In another study, lactic acid coated magnetic (Fe3O4) NPs were functionalized with the antibodies of E. coli O157:147 or S. typhimurium using water carbodiimide chemistry. These were used to capture and separate the E. coli or S. typhimurium in inoculated spinach and milk as well as from a mixture of other bacterial species [65]. The pathogen NPs complex was confirmed in less than 30 min with Infra Red (IR) spectroscopy that presented characteristic spectroscopic finger printing of these pathogens with a detection limit of 104–105  CFU/ml. To enable this protocol as a point-of-detection technology, the binding and detection of the NPs to the pathogen were applied to a portable mid-IR spectrometer.

Cheng et al. have determined the E. coli number (20 CFU/ml) in a milk sample by biotin functionalized amine Fe3O4 NPs using the adenosine triphosphate (ATP) bioluminescence method in about 1 h [66].

L. monocytogenes, another food-borne pathogen was detected in spiked milk sample by magnetic NP-based immune-magnetic separation combined with real-time PCR. The detection limit was found to be 226 CFU/0.5 ml [67]. The isolation of the pathogen from the food matrix removes the interference of the food constituents to carry out PCR amplification. In the absence of magnetic separation, there was no amplification of the L. monocytogenes DNA when extracted from the milk sample with a concentration of even 107  CFU/ml. In another study for detecting L. monocytogenes, Grossman et al. demonstrated the use of Superconducting Quantum Interference Device (SQUID) [68]. γ-Fe2O3 of 50 nm size coupled to L. monocytogenes antibodies was added to an aqueous solution of the bacteria and the particles were allowed to bind to the target.

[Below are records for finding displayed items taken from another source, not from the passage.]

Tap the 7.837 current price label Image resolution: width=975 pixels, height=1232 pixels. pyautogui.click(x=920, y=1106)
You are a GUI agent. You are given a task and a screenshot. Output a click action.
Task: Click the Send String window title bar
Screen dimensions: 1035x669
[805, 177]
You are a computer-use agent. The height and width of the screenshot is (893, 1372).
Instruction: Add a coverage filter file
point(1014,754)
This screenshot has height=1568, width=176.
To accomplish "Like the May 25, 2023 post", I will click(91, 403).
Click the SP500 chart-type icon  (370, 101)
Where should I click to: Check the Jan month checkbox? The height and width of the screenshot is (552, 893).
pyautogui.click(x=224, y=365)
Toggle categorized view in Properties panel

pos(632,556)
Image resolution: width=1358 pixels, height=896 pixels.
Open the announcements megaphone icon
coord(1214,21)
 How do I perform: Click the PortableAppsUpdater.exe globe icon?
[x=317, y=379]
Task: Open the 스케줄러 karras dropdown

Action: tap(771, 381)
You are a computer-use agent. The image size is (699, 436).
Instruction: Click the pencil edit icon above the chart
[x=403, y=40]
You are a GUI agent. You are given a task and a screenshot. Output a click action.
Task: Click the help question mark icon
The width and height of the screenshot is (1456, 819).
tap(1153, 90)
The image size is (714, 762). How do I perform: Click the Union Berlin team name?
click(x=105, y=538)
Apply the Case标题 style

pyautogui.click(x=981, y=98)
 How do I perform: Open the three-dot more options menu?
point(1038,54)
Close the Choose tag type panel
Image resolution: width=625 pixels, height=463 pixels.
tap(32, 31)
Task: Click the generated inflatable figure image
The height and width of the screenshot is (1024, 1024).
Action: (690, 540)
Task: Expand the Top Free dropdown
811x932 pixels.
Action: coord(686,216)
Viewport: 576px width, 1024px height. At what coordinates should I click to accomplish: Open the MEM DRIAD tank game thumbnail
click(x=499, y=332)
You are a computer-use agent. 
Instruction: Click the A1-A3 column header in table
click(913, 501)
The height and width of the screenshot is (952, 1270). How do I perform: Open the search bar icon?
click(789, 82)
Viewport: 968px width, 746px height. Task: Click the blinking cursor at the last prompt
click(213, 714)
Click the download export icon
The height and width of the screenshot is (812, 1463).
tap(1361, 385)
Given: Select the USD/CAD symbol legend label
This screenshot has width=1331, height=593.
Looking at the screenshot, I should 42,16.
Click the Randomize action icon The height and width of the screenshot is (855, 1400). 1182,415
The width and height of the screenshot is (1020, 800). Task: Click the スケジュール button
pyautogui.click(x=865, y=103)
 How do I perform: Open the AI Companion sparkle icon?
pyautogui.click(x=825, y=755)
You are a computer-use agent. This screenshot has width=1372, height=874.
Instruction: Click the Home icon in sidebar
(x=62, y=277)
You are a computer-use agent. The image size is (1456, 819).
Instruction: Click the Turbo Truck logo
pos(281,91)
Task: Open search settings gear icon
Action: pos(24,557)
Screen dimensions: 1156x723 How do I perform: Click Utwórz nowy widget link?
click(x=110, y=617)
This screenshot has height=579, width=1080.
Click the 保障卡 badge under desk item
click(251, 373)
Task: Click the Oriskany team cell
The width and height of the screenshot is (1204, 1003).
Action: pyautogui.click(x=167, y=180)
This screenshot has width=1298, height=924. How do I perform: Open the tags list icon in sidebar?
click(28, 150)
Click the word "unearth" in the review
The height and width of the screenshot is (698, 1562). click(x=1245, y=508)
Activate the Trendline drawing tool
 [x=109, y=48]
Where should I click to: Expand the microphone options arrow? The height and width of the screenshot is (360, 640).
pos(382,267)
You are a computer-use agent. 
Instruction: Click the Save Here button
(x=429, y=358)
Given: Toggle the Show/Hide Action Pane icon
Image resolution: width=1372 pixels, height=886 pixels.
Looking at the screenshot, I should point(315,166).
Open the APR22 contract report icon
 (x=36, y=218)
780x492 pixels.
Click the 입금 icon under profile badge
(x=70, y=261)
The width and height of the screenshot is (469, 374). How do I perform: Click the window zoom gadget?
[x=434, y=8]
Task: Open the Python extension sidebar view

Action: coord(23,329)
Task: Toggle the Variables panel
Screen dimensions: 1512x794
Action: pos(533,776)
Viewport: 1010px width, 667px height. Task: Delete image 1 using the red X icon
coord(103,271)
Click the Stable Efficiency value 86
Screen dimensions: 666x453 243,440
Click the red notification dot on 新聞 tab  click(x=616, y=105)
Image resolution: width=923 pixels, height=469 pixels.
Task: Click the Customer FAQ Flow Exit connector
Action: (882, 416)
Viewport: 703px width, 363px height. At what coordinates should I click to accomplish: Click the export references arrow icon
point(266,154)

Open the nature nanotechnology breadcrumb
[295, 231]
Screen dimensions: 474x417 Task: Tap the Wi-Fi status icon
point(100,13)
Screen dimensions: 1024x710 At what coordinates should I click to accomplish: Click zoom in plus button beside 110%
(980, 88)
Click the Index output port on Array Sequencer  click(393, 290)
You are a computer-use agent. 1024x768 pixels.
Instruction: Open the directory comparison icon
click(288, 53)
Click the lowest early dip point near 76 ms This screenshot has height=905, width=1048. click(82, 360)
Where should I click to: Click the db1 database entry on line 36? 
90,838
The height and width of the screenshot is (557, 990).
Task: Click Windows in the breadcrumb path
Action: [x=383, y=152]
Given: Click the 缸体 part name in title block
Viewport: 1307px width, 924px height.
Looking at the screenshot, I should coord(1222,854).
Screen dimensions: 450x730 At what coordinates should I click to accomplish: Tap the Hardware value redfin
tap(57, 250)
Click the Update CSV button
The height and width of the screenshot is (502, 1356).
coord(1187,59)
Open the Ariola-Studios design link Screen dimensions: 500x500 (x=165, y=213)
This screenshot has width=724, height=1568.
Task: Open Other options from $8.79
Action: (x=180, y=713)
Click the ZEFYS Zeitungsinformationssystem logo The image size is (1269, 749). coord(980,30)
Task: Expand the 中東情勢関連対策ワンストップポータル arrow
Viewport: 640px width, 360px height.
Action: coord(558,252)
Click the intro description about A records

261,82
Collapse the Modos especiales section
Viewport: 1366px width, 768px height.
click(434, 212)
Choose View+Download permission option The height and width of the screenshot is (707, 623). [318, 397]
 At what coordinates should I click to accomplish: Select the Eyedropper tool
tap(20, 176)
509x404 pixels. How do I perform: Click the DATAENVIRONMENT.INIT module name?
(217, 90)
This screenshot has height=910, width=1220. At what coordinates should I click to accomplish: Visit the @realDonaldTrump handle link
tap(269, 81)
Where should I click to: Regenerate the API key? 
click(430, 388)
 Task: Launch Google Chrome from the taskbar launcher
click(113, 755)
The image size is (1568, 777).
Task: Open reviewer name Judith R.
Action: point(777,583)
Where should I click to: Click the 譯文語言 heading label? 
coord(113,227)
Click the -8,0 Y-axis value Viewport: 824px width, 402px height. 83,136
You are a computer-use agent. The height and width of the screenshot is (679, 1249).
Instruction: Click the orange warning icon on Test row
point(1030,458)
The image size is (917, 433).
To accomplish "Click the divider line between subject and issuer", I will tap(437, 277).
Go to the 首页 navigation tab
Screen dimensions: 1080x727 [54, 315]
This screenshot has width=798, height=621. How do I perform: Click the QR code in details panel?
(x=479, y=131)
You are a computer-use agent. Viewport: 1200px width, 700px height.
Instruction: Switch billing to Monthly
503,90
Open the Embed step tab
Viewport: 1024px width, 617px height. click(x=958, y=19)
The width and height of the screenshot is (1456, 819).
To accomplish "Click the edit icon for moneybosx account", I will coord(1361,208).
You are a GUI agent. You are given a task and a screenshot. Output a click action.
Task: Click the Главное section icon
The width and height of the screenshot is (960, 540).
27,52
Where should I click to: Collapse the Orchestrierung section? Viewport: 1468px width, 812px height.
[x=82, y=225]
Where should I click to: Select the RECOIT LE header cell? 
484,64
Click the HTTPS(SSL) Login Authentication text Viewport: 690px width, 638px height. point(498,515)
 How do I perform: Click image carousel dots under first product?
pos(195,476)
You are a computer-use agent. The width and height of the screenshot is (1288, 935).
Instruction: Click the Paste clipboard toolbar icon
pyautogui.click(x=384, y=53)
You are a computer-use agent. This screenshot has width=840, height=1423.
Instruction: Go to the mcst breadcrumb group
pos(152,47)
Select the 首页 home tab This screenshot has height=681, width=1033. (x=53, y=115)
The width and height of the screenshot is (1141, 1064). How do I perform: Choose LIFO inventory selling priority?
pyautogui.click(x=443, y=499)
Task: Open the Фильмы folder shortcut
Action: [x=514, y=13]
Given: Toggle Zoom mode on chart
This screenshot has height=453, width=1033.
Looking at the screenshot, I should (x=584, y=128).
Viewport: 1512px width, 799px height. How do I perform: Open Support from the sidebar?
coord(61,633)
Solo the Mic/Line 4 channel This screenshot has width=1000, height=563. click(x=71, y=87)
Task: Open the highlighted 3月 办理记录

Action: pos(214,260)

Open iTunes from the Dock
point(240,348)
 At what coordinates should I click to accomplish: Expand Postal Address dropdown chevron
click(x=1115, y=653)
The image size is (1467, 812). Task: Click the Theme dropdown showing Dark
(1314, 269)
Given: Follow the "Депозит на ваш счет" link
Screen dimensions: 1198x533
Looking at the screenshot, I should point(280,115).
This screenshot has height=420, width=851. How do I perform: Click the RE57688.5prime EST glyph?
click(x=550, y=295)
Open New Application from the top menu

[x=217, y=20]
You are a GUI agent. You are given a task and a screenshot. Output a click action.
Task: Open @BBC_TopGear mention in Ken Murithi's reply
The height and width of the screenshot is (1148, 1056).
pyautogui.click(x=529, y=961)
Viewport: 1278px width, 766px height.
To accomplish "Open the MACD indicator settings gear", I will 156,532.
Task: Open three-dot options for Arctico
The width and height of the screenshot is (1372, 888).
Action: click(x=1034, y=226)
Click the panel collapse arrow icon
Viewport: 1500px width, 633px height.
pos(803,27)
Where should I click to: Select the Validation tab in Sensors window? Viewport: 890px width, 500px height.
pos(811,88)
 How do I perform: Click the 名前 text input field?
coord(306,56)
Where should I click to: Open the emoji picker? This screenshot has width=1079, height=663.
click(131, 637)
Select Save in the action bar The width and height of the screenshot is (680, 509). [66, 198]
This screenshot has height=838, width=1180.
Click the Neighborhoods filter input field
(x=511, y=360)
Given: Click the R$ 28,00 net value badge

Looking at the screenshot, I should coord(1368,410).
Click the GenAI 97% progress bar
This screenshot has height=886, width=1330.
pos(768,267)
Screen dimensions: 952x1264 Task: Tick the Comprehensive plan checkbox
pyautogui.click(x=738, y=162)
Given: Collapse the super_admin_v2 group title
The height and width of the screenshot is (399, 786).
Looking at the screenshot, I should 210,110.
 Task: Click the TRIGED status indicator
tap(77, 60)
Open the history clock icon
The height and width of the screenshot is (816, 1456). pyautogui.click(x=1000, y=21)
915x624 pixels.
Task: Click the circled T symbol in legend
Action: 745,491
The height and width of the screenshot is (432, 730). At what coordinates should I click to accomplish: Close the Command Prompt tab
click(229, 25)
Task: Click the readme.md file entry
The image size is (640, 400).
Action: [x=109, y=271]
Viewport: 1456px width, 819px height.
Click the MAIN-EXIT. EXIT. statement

A pulsed magnetic field was applied to align the magnetic dipole moments. Upon removal of the magnetic field, the magnetic relaxation signal of the NP–bacterial complex was measured. The basis of the detection is that unbound NPs relax too quickly to be detected while particles bound to the large bacteria were able to rotate and relax slowly. The detection limit in a 20 μl sample volume was (5.6 ± 1.1) × 106 of the cells. This assay had the advantage of doing away with the step of washing away of the unbound particles.

Zhang et al. developed a fluorescent bio-barcoded DNA assay for the rapid detection of the Salmonella enteritidis gene, based on two NPs: magnetic NPs (MNP) and gold NPs (Au NP) [69]. The Au NPs are conjugated with the 1st target-specific DNA probe which can recognize the target gene, and a fluorescein-labeled barcode DNA. The MNPs were coated with the 2nd target-specific DNA probe. Upon mixing with the target gene, a sandwich structure is formed followed by magnetic separation of the sandwich structure (Fig. 4 ). The barcode DNA from the Au NPs is released by heating the mixture and the released barcode DNA is measured by fluorescence with a detection limit of 1 ng/ml. The Au NPs here contribute to signal amplification by carrying a large number of barcode DNA per DNA probe binding event and the MNPs act as separator and pre-concentrator.

Fig. 4.

Fig. 4

Schematic of the bio-barcode assay: (A) formation of MNP-2nd DNA probe/target DNA/1st DNA probe-Au NPs-barcode DNA; (B) barcode DNA separation and release.

Adapted from reference [69] with permission from Elsevier.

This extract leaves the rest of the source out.